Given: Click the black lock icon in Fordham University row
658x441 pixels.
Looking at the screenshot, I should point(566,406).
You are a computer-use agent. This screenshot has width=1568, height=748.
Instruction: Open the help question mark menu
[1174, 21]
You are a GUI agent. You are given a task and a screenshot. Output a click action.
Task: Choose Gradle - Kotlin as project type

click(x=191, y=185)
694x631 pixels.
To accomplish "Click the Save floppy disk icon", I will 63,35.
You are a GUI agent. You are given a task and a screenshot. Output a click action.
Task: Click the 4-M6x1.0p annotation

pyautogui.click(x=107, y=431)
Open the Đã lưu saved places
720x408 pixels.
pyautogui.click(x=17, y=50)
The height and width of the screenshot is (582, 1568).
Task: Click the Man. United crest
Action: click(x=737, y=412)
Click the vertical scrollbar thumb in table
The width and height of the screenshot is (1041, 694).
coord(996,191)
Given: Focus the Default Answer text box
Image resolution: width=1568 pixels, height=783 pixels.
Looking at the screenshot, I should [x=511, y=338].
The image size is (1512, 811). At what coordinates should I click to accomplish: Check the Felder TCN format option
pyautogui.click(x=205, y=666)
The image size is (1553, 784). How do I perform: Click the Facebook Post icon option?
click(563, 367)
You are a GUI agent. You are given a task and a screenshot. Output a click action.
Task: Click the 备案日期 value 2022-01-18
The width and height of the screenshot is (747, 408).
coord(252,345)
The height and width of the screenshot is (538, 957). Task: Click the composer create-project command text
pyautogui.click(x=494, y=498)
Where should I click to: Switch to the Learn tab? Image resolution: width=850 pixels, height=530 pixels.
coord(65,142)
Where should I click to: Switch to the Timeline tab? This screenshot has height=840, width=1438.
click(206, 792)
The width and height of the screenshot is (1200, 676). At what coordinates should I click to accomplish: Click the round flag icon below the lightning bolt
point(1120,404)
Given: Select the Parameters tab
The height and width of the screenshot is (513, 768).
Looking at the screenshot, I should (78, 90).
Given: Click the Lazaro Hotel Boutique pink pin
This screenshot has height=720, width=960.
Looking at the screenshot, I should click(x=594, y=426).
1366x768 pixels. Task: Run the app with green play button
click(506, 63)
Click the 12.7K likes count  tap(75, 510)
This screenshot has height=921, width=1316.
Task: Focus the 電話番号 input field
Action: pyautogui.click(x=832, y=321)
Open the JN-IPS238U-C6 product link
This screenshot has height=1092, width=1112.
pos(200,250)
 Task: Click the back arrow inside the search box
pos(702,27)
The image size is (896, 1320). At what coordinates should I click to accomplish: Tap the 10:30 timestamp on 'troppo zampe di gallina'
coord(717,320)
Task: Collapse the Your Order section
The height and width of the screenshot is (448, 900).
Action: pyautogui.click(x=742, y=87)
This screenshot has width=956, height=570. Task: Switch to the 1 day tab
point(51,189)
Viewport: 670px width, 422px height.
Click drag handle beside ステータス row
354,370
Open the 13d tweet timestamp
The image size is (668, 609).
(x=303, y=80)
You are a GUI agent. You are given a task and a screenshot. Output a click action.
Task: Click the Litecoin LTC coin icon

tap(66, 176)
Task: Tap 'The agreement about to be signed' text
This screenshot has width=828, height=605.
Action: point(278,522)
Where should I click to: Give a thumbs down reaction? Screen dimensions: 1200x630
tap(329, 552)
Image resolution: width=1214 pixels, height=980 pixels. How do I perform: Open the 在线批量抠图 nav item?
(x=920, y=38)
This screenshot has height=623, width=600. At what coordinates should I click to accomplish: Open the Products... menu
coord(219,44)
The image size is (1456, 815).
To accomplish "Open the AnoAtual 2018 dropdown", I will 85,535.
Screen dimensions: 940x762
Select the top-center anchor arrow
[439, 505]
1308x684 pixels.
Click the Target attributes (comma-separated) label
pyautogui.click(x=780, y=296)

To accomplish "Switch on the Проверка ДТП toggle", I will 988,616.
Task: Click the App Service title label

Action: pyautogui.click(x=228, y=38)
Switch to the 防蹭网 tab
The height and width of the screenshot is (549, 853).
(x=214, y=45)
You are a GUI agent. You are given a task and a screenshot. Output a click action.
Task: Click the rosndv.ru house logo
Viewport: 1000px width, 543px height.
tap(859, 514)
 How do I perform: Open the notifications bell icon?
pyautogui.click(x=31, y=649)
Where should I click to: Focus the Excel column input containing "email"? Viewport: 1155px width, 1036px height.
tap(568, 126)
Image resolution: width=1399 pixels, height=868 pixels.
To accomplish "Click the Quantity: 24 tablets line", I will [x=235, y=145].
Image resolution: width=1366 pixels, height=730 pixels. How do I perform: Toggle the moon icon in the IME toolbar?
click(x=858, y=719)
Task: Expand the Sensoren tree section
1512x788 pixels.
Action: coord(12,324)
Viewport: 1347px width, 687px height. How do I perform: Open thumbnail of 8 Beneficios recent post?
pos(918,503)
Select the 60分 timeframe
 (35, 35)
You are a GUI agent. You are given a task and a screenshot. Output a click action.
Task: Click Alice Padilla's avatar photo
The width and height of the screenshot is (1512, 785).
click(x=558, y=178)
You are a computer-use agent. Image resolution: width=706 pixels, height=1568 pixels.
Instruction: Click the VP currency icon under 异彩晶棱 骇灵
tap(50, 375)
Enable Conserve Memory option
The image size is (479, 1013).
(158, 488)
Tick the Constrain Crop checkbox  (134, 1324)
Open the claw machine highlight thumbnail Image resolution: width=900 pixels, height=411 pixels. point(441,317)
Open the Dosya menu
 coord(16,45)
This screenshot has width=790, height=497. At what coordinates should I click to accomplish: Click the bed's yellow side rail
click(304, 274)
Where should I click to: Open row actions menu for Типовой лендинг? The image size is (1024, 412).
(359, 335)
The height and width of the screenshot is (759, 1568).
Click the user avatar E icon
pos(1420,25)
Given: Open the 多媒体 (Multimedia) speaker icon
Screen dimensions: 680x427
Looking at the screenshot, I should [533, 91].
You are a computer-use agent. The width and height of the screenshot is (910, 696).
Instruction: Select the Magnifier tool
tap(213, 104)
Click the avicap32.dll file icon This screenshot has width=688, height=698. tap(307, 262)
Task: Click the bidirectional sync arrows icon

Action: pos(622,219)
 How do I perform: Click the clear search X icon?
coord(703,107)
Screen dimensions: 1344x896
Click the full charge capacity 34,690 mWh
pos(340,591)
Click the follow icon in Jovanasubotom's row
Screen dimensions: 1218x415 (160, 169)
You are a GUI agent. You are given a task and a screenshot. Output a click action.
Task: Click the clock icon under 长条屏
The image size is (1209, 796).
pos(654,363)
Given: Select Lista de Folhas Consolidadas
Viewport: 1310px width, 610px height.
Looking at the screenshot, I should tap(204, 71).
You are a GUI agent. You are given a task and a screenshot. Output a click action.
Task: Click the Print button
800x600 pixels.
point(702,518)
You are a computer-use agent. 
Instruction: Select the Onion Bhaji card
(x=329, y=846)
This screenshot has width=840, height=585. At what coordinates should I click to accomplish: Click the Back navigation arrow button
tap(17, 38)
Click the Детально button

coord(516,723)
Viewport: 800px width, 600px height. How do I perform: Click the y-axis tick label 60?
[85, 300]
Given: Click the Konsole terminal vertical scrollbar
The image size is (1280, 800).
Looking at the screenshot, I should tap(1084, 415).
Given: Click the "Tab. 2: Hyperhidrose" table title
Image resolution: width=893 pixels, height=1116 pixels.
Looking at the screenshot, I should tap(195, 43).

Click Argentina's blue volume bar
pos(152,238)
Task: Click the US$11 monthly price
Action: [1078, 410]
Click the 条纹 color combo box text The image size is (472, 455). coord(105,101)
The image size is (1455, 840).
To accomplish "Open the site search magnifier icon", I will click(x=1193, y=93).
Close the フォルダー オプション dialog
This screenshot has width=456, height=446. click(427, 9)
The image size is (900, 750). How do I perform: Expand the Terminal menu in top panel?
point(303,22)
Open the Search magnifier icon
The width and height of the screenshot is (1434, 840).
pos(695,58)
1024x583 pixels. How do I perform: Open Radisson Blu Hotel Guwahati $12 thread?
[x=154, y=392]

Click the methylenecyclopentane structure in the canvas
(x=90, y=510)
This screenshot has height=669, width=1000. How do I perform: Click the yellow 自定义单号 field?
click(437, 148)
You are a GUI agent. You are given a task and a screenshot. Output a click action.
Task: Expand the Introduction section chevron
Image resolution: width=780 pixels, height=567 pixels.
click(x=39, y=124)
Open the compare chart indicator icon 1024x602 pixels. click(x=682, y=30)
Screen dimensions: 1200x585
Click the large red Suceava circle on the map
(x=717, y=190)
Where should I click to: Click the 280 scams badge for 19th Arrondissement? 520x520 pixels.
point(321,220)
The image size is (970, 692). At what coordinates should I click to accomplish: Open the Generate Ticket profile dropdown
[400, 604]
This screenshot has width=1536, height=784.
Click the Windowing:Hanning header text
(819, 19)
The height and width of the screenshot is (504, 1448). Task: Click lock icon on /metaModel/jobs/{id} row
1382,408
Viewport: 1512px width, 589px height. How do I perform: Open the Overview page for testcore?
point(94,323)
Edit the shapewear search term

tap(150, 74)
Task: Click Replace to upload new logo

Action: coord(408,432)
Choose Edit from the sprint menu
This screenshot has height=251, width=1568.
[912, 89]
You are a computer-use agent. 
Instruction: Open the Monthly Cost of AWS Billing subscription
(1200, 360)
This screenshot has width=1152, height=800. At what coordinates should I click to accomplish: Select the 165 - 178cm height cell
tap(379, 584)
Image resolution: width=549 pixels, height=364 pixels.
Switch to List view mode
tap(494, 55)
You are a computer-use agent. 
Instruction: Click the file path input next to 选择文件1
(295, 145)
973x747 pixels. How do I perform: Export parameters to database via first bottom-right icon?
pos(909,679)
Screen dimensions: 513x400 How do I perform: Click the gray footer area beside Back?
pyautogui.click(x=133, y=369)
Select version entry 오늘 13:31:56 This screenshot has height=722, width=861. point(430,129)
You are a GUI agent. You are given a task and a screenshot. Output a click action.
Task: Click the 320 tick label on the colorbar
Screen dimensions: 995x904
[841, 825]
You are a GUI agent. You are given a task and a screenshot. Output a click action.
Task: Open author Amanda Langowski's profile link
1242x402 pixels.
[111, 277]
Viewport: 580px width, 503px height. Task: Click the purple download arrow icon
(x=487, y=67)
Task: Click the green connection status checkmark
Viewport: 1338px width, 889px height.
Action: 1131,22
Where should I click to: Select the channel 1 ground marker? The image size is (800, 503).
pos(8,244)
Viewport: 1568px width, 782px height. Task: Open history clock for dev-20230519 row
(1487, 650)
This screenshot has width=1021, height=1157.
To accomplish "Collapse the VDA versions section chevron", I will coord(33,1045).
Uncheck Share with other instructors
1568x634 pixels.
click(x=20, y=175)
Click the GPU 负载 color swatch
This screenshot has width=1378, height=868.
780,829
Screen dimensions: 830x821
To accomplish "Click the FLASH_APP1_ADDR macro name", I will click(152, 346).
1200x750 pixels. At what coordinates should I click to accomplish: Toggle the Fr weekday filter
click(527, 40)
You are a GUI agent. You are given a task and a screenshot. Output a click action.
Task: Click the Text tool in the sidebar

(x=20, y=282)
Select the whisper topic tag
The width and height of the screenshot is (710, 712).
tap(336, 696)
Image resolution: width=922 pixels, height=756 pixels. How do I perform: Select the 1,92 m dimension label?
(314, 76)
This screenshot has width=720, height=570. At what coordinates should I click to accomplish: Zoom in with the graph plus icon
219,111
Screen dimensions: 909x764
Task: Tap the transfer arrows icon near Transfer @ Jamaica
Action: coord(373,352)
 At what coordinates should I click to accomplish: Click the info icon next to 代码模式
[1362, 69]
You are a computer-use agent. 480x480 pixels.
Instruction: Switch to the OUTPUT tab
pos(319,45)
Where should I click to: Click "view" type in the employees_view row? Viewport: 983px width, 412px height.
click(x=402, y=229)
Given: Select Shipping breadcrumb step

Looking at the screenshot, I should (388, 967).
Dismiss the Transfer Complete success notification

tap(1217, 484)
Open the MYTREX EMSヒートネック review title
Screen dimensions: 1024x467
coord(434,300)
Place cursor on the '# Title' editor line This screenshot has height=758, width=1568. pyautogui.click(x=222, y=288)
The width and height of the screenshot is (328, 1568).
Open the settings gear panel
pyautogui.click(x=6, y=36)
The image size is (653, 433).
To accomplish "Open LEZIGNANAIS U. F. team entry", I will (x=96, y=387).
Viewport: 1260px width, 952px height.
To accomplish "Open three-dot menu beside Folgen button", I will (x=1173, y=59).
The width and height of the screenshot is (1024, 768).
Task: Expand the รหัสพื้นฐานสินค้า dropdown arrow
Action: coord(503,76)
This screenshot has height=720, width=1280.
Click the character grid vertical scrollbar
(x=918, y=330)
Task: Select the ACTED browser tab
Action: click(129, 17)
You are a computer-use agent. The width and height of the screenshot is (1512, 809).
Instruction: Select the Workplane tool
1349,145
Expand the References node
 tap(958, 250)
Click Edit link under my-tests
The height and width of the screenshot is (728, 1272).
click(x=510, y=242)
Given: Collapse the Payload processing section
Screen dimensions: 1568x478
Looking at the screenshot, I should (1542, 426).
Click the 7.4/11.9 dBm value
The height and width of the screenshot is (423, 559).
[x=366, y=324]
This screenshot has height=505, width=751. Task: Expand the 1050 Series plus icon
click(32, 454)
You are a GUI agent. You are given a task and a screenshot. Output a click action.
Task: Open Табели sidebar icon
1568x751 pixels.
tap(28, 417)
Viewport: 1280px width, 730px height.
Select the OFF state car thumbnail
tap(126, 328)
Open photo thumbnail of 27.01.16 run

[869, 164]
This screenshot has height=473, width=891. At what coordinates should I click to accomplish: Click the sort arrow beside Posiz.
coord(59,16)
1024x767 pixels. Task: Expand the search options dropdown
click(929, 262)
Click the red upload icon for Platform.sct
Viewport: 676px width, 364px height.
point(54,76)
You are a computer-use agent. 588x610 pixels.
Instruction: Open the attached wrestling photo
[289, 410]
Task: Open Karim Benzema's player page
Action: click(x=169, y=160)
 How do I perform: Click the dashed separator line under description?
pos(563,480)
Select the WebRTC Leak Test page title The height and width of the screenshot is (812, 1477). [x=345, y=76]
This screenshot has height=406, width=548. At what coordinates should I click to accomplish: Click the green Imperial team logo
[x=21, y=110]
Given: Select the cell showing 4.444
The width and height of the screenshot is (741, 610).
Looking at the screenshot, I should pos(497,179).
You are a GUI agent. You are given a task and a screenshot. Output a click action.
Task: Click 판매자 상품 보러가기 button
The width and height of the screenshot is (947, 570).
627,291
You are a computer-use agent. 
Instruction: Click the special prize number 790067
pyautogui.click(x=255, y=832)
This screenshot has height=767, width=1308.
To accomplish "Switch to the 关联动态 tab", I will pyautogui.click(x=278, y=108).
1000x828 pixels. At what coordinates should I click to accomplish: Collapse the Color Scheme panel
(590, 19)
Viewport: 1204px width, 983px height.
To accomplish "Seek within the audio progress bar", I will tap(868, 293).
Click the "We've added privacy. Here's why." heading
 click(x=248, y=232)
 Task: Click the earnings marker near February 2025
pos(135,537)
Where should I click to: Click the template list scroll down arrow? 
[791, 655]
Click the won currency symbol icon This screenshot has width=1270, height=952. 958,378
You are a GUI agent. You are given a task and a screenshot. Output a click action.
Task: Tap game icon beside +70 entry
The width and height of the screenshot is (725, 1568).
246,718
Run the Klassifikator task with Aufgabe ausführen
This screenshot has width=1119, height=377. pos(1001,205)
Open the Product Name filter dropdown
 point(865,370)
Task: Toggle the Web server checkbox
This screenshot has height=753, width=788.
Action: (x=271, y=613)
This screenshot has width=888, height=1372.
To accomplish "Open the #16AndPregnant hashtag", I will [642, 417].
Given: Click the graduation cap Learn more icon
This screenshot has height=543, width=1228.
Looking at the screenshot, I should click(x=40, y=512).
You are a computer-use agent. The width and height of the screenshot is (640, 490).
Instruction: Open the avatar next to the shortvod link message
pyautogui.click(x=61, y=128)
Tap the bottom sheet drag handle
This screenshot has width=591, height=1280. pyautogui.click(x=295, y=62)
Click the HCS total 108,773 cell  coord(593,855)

------------------------------------

Working through the records above, copy each line in which "computer" is found.

You are a computer-use agent. This screenshot has width=1568, height=748.
You are a computer-use agent. Image resolution: width=706 pixels, height=1568 pixels.
You are a computer-use agent. The width and height of the screenshot is (910, 696).
You are a computer-use agent. 
You are a computer-use agent. 
You are a computer-use agent. 
You are a computer-use agent. 480x480 pixels.
You are a computer-use agent. The width and height of the screenshot is (1512, 809).
You are a computer-use agent. 588x610 pixels.
You are a computer-use agent. 
You are a computer-use agent. The width and height of the screenshot is (640, 490).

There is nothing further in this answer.